Dal 6 al 25 gennaio si terrà a Novoli, in provincia di Lecce, la rassegna 'La Fòcara - Radici di Fuocò, nell’ambito dei festeggiamenti in onore di Sant'Antonio Abate, protettore della cittadina a nord del capoluogo salentino. La fòcara è uno dei più grandi falò rituali tradizionali del mondo, «vero e proprio monumento d’arte e artigianalità contadina, - ricordano gli organizzatori - unico per dimensioni (20 metri di altezza per 20 di diametro) e perché interamente in legno naturale, con oltre 30mila fascine di tralci di vite (sarmenti) abilmente poste una sull'altra, ogni anno, da oltre trecento, cresce, brucia e svanisce, diventando cenere, simbolo di rigenerazione».

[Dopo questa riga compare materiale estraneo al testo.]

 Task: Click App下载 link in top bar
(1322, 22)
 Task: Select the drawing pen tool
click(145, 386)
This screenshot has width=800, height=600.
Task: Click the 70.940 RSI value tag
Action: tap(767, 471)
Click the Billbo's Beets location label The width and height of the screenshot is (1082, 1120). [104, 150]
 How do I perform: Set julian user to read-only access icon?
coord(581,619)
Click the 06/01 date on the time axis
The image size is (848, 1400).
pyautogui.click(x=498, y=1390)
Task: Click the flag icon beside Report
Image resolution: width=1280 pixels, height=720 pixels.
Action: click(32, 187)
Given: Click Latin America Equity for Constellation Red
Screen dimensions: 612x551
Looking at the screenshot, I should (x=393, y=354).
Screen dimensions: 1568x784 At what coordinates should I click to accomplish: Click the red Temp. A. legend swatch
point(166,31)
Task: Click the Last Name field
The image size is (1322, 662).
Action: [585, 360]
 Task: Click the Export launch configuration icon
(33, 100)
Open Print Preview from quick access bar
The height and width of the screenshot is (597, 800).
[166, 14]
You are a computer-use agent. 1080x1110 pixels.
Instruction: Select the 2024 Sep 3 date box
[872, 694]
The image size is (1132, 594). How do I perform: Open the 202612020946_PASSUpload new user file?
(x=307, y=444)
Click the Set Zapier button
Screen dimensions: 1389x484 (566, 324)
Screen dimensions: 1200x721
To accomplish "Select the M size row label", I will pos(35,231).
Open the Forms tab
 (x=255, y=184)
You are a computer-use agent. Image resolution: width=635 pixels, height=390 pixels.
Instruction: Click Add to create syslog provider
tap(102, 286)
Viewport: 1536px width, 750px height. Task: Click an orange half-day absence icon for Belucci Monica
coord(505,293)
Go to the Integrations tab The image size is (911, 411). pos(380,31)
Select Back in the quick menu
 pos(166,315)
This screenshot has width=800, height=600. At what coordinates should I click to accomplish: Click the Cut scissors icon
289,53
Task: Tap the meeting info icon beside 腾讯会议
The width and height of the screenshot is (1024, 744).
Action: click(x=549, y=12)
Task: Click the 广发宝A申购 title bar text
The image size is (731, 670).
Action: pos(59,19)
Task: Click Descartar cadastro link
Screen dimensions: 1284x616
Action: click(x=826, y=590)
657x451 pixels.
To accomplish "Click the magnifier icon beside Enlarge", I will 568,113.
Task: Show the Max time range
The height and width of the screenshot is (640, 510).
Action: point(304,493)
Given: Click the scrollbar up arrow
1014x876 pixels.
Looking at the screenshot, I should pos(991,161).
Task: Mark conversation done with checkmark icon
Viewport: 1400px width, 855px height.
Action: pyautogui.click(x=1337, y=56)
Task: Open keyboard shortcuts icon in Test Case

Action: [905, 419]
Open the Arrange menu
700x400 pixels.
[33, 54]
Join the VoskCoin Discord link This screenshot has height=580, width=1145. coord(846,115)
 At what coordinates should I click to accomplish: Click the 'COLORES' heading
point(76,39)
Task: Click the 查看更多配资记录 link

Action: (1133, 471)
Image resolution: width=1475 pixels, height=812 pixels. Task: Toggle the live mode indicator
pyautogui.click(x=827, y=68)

Tra gli oltre 40 appuntamenti c'è il concerto dei Negrita, in programma il 17 gennaio. La manifestazione è organizzata quest’anno dal direttore artistico Giacomo Fronzi, tra devozione, ritualità, tradizione, cultura, arte, musica e spettacolo, per raccontare, si legge in una nota, «la storia di una comunità che da secoli custodisce, tramanda e fa rivivere in un rito collettivo le sue radici di fuoco e la grande devozione al suo santo protettore».
Si parte il 6 gennaio con l’intronizzazione del santo che segna l’inizio del novenario di preparazione alla festa, che culmina il 16 con l’accensione della fòcara, che brucerà per tre giorni. Il programma per il 2026 ha come filo conduttore il fuoco, «che accende processi di rinnovamento e di rigenerazione». San Francesco, del quale ricorrono gli 800 anni dalla morte, è protagonista il 7 gennaio al Teatro comunale, con il concerto-spettacolo 'La spada e l’incantò, con Fabrizio Saccomanno e Massimo Donno, e il giorno successivo, nel talk 'Laudato sì, mi Signore, per frate Focu'.
La rassegna è realizzata da Comune di Novoli, Comitato Festa Sant'Antonio Abate e Parrocchia Sant'Antonio Abate, con il patrocinio ed il sostegno tra gli altri dei ministeri del Turismo e della Cultura, di Regione Puglia e Provincia di Lecce.